> **Problem statement**:
Print, character for character, the lines of the listing from the one containing "651x493 pixels. How" through the one containing "(1092, 737)", including both of those lines.

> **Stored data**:
__________

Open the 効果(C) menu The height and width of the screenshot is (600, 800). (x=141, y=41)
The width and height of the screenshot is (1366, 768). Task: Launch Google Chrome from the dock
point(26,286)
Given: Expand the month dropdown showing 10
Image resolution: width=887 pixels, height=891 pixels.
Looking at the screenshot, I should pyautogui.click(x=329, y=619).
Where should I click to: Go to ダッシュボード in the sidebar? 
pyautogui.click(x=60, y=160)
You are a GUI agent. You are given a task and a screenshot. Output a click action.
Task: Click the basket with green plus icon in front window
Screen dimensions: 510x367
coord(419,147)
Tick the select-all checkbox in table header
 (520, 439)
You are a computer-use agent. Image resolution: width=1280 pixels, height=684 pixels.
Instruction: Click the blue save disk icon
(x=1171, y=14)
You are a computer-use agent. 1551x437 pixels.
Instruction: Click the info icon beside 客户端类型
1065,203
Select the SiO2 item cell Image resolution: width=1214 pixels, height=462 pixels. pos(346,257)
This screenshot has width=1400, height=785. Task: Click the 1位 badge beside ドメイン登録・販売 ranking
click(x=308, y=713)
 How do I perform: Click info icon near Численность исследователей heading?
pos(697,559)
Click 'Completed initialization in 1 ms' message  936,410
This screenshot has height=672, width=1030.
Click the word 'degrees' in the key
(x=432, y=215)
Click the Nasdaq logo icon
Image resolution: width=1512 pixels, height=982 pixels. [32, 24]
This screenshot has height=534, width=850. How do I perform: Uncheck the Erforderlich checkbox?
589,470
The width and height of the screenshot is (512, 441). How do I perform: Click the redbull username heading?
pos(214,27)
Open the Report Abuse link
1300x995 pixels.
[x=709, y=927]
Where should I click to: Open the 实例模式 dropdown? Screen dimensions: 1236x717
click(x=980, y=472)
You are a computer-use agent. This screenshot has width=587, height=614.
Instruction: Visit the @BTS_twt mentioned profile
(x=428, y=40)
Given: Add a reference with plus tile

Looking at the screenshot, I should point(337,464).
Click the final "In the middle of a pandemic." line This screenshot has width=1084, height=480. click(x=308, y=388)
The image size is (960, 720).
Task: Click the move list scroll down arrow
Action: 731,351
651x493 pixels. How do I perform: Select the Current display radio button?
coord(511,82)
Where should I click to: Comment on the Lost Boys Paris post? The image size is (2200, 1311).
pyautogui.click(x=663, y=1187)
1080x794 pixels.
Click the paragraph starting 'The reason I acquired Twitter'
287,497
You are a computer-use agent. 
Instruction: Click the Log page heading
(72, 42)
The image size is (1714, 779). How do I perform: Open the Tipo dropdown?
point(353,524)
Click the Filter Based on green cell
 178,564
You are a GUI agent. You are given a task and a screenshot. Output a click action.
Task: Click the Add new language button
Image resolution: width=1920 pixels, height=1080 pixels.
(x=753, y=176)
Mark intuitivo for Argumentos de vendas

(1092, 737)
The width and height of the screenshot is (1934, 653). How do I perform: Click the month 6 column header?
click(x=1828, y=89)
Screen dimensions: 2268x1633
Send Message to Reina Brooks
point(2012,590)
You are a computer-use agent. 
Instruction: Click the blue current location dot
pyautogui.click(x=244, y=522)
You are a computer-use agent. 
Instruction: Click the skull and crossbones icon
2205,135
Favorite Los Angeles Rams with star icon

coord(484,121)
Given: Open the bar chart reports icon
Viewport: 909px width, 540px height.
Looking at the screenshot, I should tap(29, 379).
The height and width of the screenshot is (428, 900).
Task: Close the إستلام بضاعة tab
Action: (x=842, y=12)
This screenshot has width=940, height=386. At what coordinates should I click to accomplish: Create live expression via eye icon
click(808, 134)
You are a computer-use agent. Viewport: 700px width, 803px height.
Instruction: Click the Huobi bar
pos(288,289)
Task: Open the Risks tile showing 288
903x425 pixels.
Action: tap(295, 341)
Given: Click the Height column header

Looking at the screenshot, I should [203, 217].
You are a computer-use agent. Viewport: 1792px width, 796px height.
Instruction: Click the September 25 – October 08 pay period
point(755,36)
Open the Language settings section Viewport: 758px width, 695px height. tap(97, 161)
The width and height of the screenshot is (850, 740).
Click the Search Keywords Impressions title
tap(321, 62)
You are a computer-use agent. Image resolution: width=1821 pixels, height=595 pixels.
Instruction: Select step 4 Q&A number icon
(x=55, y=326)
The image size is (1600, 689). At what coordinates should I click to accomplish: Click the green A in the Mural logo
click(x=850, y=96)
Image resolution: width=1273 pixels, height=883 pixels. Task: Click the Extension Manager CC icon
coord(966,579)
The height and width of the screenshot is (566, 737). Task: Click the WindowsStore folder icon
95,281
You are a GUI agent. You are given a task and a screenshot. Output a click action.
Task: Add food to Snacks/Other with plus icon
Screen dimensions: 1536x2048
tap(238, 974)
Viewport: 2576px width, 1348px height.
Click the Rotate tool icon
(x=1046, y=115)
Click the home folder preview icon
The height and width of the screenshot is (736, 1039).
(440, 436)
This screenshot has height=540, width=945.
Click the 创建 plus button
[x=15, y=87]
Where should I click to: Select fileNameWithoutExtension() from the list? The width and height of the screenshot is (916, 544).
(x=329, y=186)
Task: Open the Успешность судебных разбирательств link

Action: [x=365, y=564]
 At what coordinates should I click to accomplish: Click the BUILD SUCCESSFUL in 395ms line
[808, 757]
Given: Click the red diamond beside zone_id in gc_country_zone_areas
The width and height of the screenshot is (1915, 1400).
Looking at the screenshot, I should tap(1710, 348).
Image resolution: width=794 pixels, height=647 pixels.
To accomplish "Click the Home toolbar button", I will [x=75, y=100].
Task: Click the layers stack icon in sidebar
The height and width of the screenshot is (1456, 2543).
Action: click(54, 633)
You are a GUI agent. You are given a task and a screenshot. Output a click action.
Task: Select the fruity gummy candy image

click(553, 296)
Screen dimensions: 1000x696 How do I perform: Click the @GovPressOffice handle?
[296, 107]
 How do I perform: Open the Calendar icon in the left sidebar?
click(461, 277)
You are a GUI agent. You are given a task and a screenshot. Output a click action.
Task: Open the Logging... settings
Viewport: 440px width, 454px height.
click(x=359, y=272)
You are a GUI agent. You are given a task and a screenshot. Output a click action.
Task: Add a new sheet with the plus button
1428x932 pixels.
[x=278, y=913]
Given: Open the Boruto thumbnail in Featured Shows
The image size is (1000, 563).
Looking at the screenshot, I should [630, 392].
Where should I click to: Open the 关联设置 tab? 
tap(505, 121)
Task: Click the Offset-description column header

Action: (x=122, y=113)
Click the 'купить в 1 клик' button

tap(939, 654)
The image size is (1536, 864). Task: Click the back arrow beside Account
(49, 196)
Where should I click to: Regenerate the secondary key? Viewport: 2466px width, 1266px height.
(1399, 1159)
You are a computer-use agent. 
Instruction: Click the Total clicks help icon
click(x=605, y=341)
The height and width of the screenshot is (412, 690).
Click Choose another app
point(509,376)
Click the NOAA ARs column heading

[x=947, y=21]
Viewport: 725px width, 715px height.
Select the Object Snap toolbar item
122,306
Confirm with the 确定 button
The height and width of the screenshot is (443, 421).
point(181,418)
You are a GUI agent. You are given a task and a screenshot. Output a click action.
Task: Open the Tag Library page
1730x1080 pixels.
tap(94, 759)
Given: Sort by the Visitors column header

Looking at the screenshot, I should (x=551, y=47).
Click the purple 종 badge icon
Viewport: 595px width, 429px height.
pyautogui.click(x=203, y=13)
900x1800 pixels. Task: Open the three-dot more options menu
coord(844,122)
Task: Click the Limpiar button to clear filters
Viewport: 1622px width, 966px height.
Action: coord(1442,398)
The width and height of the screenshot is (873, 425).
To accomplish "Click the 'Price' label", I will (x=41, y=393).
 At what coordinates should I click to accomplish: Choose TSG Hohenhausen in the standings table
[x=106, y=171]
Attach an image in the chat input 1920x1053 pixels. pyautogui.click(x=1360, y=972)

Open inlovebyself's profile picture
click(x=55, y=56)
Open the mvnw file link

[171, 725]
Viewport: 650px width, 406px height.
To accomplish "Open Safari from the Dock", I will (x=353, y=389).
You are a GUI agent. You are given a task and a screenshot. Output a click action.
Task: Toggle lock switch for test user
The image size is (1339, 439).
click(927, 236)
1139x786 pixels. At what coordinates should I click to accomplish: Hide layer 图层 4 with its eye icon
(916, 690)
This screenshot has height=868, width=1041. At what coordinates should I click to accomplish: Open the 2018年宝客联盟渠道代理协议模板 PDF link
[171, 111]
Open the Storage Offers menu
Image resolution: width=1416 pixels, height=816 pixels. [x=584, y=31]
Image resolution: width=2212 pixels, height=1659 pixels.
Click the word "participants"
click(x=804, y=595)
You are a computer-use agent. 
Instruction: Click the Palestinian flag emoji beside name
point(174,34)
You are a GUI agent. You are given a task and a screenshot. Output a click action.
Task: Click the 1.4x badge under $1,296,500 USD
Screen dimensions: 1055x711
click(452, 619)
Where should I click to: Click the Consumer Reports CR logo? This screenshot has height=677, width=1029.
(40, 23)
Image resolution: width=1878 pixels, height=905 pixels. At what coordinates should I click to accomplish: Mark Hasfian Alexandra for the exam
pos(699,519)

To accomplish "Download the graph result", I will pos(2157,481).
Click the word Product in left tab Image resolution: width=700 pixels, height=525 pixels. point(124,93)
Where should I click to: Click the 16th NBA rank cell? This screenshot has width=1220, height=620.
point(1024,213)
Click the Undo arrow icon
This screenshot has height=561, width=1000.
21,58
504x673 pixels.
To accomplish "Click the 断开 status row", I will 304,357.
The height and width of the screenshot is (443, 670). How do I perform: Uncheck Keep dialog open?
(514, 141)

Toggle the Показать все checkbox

__________

> **Written answer**:
651x493 pixels. How do I perform: Select the Current display radio button?
coord(511,82)
Where should I click to: Comment on the Lost Boys Paris post? The image size is (2200, 1311).
pyautogui.click(x=663, y=1187)
1080x794 pixels.
Click the paragraph starting 'The reason I acquired Twitter'
287,497
You are a computer-use agent. 
Instruction: Click the Log page heading
(72, 42)
The image size is (1714, 779). How do I perform: Open the Tipo dropdown?
point(353,524)
Click the Filter Based on green cell
 178,564
You are a GUI agent. You are given a task and a screenshot. Output a click action.
Task: Click the Add new language button
Image resolution: width=1920 pixels, height=1080 pixels.
(x=753, y=176)
Mark intuitivo for Argumentos de vendas

(1092, 737)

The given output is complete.